For this task, retype the records below exactly.

(Records drawn from a dataset)
=-=-=-=-=

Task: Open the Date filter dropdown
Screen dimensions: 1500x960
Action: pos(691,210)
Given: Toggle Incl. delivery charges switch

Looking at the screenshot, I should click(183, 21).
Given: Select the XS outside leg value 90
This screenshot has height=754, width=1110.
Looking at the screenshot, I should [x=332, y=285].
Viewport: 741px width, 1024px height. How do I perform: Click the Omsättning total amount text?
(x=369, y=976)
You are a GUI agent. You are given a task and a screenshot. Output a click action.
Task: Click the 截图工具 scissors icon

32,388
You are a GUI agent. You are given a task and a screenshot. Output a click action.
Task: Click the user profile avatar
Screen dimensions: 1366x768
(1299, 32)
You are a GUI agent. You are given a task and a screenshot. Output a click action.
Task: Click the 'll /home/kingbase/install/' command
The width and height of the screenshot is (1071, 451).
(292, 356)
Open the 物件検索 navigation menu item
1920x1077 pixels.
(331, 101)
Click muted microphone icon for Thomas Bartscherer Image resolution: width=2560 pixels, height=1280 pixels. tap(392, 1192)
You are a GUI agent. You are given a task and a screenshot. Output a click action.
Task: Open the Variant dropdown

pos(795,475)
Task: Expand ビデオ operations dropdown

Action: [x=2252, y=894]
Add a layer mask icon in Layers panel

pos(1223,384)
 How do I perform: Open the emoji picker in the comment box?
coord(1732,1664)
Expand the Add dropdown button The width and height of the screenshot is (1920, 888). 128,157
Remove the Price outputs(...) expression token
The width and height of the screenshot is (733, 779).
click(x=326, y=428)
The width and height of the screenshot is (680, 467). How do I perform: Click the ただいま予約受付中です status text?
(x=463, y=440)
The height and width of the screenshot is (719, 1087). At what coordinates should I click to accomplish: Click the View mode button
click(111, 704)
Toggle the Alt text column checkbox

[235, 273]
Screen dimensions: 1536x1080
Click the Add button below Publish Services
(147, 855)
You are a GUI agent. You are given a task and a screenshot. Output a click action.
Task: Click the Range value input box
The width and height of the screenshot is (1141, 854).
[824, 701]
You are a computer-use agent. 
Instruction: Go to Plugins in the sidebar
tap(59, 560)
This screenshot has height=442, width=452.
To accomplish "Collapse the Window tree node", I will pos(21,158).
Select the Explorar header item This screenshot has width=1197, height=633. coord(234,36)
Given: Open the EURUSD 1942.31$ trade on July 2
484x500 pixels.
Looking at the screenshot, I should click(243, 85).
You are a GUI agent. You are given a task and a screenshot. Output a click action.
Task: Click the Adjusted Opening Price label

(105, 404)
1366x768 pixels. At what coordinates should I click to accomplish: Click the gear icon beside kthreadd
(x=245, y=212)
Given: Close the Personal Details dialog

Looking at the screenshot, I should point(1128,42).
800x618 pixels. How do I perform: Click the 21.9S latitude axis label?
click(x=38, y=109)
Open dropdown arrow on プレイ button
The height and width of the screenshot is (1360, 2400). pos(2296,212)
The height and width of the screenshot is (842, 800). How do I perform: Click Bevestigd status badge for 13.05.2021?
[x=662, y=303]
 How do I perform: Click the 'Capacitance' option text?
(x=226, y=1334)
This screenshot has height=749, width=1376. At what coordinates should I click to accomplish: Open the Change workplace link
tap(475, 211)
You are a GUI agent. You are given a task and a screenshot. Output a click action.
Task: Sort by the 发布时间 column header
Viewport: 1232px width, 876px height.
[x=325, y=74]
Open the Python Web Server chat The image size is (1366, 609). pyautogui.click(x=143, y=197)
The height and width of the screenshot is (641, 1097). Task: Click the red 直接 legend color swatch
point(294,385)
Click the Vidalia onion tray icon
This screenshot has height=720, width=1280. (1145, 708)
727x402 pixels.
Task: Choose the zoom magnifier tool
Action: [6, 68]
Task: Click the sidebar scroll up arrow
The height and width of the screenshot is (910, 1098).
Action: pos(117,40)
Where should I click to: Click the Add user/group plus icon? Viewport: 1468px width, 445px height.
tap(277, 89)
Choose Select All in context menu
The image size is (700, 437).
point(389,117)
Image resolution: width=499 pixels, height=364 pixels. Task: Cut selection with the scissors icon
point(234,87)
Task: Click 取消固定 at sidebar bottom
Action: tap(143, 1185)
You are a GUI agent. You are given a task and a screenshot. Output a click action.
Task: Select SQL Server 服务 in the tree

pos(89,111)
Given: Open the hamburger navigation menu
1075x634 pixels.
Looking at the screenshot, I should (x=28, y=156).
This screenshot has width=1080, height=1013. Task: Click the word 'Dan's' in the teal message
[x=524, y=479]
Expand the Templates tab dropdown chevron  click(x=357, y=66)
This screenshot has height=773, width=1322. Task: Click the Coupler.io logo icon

=-=-=-=-=

● **Written answer**
Task: Open the Date filter dropdown
Screen dimensions: 1500x960
Action: pos(691,210)
Given: Toggle Incl. delivery charges switch

Looking at the screenshot, I should click(183, 21).
Given: Select the XS outside leg value 90
This screenshot has height=754, width=1110.
Looking at the screenshot, I should [x=332, y=285].
Viewport: 741px width, 1024px height. How do I perform: Click the Omsättning total amount text?
(x=369, y=976)
You are a GUI agent. You are given a task and a screenshot. Output a click action.
Task: Click the 截图工具 scissors icon

32,388
You are a GUI agent. You are given a task and a screenshot. Output a click action.
Task: Click the user profile avatar
Screen dimensions: 1366x768
(1299, 32)
You are a GUI agent. You are given a task and a screenshot. Output a click action.
Task: Click the 'll /home/kingbase/install/' command
The width and height of the screenshot is (1071, 451).
(292, 356)
Open the 物件検索 navigation menu item
1920x1077 pixels.
(331, 101)
Click muted microphone icon for Thomas Bartscherer Image resolution: width=2560 pixels, height=1280 pixels. tap(392, 1192)
You are a GUI agent. You are given a task and a screenshot. Output a click action.
Task: Open the Variant dropdown

pos(795,475)
Task: Expand ビデオ operations dropdown

Action: [x=2252, y=894]
Add a layer mask icon in Layers panel

pos(1223,384)
 How do I perform: Open the emoji picker in the comment box?
coord(1732,1664)
Expand the Add dropdown button The width and height of the screenshot is (1920, 888). 128,157
Remove the Price outputs(...) expression token
The width and height of the screenshot is (733, 779).
click(x=326, y=428)
The width and height of the screenshot is (680, 467). How do I perform: Click the ただいま予約受付中です status text?
(x=463, y=440)
The height and width of the screenshot is (719, 1087). At what coordinates should I click to accomplish: Click the View mode button
click(111, 704)
Toggle the Alt text column checkbox

[235, 273]
Screen dimensions: 1536x1080
Click the Add button below Publish Services
(147, 855)
You are a GUI agent. You are given a task and a screenshot. Output a click action.
Task: Click the Range value input box
The width and height of the screenshot is (1141, 854).
[824, 701]
You are a computer-use agent. 
Instruction: Go to Plugins in the sidebar
tap(59, 560)
This screenshot has height=442, width=452.
To accomplish "Collapse the Window tree node", I will pos(21,158).
Select the Explorar header item This screenshot has width=1197, height=633. coord(234,36)
Given: Open the EURUSD 1942.31$ trade on July 2
484x500 pixels.
Looking at the screenshot, I should click(243, 85).
You are a GUI agent. You are given a task and a screenshot. Output a click action.
Task: Click the Adjusted Opening Price label

(105, 404)
1366x768 pixels. At what coordinates should I click to accomplish: Click the gear icon beside kthreadd
(x=245, y=212)
Given: Close the Personal Details dialog

Looking at the screenshot, I should point(1128,42).
800x618 pixels. How do I perform: Click the 21.9S latitude axis label?
click(x=38, y=109)
Open dropdown arrow on プレイ button
The height and width of the screenshot is (1360, 2400). pos(2296,212)
The height and width of the screenshot is (842, 800). How do I perform: Click Bevestigd status badge for 13.05.2021?
[x=662, y=303]
 How do I perform: Click the 'Capacitance' option text?
(x=226, y=1334)
This screenshot has height=749, width=1376. At what coordinates should I click to accomplish: Open the Change workplace link
tap(475, 211)
You are a GUI agent. You are given a task and a screenshot. Output a click action.
Task: Sort by the 发布时间 column header
Viewport: 1232px width, 876px height.
[x=325, y=74]
Open the Python Web Server chat The image size is (1366, 609). pyautogui.click(x=143, y=197)
The height and width of the screenshot is (641, 1097). Task: Click the red 直接 legend color swatch
point(294,385)
Click the Vidalia onion tray icon
This screenshot has height=720, width=1280. (1145, 708)
727x402 pixels.
Task: Choose the zoom magnifier tool
Action: [6, 68]
Task: Click the sidebar scroll up arrow
The height and width of the screenshot is (910, 1098).
Action: pos(117,40)
Where should I click to: Click the Add user/group plus icon? Viewport: 1468px width, 445px height.
tap(277, 89)
Choose Select All in context menu
The image size is (700, 437).
point(389,117)
Image resolution: width=499 pixels, height=364 pixels. Task: Cut selection with the scissors icon
point(234,87)
Task: Click 取消固定 at sidebar bottom
Action: tap(143, 1185)
You are a GUI agent. You are given a task and a screenshot. Output a click action.
Task: Select SQL Server 服务 in the tree

pos(89,111)
Given: Open the hamburger navigation menu
1075x634 pixels.
Looking at the screenshot, I should (x=28, y=156).
This screenshot has width=1080, height=1013. Task: Click the word 'Dan's' in the teal message
[x=524, y=479]
Expand the Templates tab dropdown chevron  click(x=357, y=66)
This screenshot has height=773, width=1322. Task: Click the Coupler.io logo icon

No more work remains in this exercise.